Not that I'm prone to throwing tantrums per say, but I know what I want and admittedly, if I don't get it, it can make me unhappy. I don't often outwardly display these emotions (anymore) as they aren't particularly endearing, but make no mistake - it happens on the inside quite frequently.

Sabrina being 6 months old hasn't quite mastered that control so her emotions are clear for everyone to see. Especially everyone in the grocery store. I have always been quite confident that I wouldn't be that mom, throwing a cookie in her kid's mouth so he or she will be calm and quiet in the grocery store. MY kid would simply obey. Be disciplined enough that when I tell her to stop something, she'd just, you know, stop. Because I would be consistent with my discipline, and consistency is the key. So we'd be fine.

Not that I can or want to discipline a 6 month old, but it was clear that my position that I won't be that mom has been shattered. It was shattered the second Sabrina started screeching and crying the second I took the receipt out of her mouth and in my panic, I gave it back. Then I realized she probably shouldn't consume the ink, so I took it back and the fit ensued. Frantically I unhooked her from the massive contraption we call a grocery cart cover and bounced her all around...and noticed the smirk she had on her face. That frightened me. It's deliberate.
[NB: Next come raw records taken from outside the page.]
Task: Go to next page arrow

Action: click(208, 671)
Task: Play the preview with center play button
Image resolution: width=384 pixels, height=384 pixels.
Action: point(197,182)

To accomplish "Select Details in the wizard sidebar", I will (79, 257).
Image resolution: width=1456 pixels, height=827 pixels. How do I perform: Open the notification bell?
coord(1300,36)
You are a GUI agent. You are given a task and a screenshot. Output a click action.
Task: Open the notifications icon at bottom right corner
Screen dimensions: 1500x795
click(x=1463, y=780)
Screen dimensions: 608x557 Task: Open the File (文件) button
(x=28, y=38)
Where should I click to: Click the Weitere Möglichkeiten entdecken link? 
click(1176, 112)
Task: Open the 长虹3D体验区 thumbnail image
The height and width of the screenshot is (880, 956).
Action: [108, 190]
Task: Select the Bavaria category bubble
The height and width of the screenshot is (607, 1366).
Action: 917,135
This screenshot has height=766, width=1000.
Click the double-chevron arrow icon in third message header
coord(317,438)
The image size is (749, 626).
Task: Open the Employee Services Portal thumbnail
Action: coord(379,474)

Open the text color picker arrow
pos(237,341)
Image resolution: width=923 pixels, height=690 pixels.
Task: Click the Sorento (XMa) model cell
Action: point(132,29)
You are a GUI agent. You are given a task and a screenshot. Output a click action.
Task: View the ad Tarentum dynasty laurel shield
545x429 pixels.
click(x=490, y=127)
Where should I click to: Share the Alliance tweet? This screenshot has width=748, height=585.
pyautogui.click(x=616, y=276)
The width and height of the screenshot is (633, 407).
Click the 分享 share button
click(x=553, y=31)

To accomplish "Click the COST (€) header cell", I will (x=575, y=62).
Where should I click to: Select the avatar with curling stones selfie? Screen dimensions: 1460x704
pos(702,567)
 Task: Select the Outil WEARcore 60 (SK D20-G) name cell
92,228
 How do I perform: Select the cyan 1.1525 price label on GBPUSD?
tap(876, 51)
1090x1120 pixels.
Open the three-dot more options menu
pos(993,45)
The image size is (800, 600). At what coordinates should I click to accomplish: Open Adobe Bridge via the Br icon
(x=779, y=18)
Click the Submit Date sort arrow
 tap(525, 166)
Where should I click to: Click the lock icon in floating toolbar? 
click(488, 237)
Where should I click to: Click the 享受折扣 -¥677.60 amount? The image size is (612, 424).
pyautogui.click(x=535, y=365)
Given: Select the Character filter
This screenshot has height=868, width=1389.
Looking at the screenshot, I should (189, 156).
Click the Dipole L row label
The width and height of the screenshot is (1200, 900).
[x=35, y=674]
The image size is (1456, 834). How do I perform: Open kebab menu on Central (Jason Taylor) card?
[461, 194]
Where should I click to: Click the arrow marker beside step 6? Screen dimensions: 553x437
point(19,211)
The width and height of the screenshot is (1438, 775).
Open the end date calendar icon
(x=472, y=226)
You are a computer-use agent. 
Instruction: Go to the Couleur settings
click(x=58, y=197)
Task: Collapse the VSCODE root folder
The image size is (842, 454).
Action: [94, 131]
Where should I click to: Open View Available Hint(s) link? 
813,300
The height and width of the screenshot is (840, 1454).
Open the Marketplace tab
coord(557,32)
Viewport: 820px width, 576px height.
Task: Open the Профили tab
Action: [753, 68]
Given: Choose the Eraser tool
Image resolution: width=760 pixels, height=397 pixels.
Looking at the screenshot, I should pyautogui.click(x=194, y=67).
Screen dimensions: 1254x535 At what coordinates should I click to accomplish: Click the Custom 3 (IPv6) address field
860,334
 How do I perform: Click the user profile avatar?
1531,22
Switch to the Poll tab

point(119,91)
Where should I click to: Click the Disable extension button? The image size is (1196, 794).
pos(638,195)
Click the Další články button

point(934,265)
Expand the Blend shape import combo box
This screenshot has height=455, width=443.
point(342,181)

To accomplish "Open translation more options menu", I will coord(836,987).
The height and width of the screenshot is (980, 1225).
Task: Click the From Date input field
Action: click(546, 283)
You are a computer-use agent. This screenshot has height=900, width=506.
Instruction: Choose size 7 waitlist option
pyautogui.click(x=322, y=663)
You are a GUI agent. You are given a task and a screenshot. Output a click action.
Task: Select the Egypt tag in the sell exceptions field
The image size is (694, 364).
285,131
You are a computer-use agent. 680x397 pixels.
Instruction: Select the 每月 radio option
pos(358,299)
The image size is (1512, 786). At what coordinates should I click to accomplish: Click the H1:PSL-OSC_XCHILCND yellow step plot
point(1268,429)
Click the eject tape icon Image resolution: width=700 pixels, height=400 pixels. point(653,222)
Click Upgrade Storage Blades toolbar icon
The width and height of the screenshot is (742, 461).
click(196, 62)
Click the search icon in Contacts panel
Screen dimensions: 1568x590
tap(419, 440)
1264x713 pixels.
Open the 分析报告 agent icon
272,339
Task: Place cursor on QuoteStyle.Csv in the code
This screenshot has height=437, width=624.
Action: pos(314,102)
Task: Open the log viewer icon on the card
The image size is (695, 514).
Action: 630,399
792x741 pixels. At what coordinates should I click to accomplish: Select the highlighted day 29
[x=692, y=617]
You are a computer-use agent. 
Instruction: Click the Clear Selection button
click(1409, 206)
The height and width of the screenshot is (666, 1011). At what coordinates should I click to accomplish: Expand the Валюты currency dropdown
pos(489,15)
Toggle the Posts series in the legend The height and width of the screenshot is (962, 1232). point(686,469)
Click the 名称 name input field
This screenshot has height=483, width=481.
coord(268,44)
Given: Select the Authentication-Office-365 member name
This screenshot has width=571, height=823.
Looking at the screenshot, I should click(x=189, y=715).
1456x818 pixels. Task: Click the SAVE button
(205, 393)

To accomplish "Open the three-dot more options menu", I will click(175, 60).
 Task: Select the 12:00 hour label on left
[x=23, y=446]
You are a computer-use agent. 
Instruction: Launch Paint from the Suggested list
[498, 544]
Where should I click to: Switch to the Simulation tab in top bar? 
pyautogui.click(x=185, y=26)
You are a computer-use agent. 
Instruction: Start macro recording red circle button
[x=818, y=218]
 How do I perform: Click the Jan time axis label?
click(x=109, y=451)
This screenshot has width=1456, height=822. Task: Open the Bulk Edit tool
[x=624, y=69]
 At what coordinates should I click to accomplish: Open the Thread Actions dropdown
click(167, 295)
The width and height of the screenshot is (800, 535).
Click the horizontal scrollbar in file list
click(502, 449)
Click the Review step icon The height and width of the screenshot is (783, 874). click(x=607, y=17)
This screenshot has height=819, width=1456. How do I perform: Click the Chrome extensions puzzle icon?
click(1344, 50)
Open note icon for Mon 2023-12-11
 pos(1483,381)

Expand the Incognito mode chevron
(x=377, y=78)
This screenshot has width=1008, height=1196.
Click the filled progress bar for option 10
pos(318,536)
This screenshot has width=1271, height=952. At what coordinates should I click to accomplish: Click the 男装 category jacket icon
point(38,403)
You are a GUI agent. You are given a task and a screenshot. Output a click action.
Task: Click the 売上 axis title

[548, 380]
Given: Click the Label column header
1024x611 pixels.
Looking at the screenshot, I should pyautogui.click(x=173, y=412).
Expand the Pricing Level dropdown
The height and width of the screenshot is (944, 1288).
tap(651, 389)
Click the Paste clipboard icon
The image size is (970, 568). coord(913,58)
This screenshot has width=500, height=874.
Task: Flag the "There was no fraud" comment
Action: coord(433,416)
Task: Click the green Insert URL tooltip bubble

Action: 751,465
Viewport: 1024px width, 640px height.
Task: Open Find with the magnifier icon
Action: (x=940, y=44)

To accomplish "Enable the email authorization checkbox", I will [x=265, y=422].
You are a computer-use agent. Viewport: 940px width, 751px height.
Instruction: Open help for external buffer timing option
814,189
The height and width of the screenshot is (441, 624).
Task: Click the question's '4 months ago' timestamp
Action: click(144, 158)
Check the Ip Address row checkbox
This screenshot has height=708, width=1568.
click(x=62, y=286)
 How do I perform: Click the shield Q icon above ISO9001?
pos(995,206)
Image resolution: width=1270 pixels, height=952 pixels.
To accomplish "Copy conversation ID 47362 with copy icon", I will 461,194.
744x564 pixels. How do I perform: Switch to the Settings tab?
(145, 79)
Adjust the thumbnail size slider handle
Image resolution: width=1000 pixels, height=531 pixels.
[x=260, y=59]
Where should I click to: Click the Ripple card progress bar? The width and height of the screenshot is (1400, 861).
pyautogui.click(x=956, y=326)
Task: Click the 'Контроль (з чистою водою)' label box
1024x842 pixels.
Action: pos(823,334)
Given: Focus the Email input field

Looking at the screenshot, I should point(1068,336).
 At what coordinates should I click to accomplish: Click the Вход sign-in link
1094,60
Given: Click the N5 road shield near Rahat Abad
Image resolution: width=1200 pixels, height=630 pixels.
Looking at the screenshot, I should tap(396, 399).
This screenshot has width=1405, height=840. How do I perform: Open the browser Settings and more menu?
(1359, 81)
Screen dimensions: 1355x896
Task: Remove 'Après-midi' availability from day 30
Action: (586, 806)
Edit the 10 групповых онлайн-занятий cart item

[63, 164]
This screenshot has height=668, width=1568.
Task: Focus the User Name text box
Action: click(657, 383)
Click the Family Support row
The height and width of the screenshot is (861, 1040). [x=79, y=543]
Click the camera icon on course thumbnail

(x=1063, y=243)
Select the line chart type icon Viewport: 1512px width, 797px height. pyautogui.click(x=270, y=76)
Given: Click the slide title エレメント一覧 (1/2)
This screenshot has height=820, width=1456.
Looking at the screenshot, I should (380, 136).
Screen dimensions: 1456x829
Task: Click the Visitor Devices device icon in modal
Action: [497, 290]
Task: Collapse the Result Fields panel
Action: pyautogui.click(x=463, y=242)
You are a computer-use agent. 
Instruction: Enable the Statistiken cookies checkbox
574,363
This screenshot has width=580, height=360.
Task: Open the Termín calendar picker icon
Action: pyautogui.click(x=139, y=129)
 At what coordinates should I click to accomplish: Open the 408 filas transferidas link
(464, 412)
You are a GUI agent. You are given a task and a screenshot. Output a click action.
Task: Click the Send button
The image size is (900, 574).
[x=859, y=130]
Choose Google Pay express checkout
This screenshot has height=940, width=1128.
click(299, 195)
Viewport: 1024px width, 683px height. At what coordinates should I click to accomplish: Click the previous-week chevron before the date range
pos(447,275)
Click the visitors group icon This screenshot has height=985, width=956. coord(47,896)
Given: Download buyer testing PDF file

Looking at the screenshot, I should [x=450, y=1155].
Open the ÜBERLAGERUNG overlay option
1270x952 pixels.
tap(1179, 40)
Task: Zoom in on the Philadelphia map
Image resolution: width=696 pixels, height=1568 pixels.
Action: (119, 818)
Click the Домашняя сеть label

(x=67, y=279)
I may be wavering on my discipline/consistency theory, but one thing I can say for certain: I will not push Sabrina around in those grocery cart with the big ass plastic car thing in the front. They are atrocious and way too large for the grocery store aisle. Mark my words.

1 comment:

KandiB said...

Riiiiiiiight...you're not going to push around one of those cars and I'm not going to buy a minivan! Good luck with that!

One of my biggest fears is "the public meltdown." What to do?